**PROBLEM DESCRIPTION:**
Go through the records and report each line in which the word "back" occurs.

**SUPPLIED MATERIAL:**
[Start of section]

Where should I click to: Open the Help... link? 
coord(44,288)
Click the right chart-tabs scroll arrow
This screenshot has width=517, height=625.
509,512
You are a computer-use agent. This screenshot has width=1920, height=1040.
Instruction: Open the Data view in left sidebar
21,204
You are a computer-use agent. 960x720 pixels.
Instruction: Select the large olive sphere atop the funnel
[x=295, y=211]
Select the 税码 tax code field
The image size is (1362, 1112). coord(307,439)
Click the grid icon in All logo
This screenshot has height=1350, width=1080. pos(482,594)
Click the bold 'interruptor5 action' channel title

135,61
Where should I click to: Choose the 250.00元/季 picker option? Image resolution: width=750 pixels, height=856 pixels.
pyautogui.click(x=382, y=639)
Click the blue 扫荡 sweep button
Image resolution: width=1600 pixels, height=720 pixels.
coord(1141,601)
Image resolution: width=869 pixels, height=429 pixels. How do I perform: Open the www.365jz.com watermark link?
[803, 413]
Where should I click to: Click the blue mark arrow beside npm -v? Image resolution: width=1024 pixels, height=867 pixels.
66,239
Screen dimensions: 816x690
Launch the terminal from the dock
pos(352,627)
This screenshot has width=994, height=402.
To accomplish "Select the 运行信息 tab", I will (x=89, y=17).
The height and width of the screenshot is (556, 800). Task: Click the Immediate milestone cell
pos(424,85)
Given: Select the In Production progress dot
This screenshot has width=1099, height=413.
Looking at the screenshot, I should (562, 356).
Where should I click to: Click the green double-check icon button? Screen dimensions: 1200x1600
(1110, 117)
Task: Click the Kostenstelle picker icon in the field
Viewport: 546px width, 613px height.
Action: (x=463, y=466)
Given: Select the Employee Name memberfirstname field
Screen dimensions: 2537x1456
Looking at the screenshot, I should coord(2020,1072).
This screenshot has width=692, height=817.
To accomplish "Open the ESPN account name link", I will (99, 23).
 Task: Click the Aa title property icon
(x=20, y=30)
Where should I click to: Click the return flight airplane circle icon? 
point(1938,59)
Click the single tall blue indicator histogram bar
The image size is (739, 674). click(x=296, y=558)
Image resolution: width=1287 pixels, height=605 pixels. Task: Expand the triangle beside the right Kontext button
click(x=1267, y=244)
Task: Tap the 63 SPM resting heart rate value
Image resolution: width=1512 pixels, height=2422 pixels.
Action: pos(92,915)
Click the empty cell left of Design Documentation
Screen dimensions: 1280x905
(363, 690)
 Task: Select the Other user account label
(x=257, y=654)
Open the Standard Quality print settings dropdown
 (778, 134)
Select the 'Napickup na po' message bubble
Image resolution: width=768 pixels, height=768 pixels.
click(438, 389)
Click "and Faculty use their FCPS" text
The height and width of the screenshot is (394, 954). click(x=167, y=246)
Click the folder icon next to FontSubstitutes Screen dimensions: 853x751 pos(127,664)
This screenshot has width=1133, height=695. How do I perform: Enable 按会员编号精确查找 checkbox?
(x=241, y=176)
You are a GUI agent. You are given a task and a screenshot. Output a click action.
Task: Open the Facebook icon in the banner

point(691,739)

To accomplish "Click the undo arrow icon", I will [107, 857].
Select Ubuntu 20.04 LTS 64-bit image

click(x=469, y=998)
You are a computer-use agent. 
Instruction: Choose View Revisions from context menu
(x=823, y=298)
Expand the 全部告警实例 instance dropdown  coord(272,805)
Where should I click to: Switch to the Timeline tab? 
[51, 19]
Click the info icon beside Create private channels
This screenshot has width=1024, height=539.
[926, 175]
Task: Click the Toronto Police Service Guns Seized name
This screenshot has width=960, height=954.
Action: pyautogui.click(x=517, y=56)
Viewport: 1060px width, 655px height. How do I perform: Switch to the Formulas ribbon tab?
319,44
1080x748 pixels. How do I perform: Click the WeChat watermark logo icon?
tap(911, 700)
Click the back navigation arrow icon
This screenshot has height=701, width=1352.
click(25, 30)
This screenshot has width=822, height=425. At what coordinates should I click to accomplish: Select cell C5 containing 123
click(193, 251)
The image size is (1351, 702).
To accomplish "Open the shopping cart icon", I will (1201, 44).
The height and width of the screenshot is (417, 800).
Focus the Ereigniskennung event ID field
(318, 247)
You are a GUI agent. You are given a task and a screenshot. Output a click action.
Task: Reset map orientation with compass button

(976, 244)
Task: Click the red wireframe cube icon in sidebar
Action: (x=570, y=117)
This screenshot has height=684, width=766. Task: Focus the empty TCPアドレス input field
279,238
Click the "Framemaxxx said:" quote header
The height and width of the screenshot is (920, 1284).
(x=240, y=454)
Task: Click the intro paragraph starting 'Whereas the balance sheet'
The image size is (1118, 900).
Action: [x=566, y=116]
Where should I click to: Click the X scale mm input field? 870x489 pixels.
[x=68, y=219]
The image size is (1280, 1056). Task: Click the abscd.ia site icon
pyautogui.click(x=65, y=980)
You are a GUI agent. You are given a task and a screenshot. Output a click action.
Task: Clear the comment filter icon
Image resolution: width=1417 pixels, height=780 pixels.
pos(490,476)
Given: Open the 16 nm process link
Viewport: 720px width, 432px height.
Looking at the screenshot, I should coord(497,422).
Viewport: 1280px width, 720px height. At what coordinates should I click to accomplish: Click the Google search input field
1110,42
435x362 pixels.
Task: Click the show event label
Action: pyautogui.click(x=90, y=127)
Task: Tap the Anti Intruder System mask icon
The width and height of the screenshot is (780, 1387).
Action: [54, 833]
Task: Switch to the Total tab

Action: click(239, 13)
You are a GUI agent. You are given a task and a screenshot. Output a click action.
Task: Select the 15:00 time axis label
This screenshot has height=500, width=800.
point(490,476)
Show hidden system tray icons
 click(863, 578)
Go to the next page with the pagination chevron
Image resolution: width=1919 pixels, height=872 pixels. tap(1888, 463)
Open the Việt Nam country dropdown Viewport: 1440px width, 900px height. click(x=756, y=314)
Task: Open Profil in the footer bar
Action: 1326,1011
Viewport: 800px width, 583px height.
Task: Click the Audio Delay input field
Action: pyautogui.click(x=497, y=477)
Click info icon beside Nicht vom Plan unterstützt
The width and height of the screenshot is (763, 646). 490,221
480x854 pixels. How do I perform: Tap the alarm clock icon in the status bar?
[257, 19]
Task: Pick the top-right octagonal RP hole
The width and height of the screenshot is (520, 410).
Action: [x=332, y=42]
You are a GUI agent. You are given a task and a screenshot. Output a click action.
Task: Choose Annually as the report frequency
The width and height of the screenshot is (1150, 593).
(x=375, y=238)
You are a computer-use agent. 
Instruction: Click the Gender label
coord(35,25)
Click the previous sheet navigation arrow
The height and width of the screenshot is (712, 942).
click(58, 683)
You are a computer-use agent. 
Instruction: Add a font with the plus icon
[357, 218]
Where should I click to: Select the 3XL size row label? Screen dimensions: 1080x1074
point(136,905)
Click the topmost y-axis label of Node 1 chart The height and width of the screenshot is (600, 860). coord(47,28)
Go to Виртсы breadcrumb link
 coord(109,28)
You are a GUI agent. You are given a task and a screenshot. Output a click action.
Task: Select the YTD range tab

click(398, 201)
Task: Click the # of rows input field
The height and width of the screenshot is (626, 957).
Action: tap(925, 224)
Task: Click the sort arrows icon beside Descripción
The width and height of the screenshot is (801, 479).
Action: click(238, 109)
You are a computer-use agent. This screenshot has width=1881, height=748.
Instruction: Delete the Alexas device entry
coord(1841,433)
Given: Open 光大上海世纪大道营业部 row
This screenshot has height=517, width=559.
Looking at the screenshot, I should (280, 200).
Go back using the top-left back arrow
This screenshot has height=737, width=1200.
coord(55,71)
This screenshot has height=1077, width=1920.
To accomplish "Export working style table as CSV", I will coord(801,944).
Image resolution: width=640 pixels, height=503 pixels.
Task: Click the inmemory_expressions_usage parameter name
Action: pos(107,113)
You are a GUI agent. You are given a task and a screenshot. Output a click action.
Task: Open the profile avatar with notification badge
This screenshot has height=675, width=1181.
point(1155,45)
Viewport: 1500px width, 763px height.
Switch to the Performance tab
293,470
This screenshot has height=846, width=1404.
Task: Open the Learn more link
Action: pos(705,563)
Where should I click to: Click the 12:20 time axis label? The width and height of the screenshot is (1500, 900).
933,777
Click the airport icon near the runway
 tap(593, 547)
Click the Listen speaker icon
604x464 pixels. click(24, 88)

[End of section]

**RESPONSE TO THE TASK:**
Click the back navigation arrow icon
Go back using the top-left back arrow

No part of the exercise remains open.